What the exercise asks ▸ Look through the entries below and extract exactly the lines from the one containing "Task: Click the Site Settings sliders icon" through the one containing "Open the UNIVERSE", ends included.

Data in this exercise ▸
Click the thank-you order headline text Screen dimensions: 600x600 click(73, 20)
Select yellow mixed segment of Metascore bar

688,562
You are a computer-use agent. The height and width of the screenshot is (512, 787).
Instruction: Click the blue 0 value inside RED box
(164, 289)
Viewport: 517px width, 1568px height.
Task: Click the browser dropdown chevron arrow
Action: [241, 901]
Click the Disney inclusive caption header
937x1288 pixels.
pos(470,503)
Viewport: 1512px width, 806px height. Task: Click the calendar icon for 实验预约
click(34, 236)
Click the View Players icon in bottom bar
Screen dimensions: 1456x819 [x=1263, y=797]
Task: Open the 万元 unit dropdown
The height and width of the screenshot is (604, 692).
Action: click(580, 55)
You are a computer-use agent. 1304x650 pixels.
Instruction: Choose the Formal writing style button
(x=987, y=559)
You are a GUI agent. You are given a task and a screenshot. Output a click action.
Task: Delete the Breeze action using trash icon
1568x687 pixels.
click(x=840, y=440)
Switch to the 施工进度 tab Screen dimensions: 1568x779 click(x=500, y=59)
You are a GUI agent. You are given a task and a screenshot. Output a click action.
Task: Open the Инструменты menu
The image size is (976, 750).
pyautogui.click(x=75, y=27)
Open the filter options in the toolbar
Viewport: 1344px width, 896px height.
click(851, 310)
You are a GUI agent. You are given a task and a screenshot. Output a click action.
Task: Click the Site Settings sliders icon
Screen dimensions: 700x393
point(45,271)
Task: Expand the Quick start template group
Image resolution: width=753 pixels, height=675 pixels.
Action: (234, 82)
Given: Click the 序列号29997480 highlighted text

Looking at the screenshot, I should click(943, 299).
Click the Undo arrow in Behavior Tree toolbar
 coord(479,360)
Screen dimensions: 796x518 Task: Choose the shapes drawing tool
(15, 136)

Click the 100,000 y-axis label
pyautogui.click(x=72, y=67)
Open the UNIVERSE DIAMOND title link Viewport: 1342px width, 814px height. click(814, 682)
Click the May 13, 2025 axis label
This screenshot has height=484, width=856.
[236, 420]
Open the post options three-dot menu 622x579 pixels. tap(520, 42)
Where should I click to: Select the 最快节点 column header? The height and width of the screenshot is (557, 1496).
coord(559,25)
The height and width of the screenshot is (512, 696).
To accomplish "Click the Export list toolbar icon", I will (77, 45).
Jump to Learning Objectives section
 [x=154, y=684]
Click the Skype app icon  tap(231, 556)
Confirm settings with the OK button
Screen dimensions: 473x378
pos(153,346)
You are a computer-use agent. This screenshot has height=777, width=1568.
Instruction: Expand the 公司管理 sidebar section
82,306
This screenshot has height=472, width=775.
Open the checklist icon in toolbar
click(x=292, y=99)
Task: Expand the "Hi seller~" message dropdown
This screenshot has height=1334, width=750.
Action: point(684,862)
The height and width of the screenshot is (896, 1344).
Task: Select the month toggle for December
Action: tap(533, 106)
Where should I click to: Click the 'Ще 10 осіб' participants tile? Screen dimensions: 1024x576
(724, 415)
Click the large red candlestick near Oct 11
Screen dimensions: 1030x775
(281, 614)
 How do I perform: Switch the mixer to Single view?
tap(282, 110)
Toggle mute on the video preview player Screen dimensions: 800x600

Result for this task ▸
Task: Click the Site Settings sliders icon
Screen dimensions: 700x393
point(45,271)
Task: Expand the Quick start template group
Image resolution: width=753 pixels, height=675 pixels.
Action: (234, 82)
Given: Click the 序列号29997480 highlighted text

Looking at the screenshot, I should click(943, 299).
Click the Undo arrow in Behavior Tree toolbar
 coord(479,360)
Screen dimensions: 796x518 Task: Choose the shapes drawing tool
(15, 136)

Click the 100,000 y-axis label
pyautogui.click(x=72, y=67)
Open the UNIVERSE DIAMOND title link Viewport: 1342px width, 814px height. click(814, 682)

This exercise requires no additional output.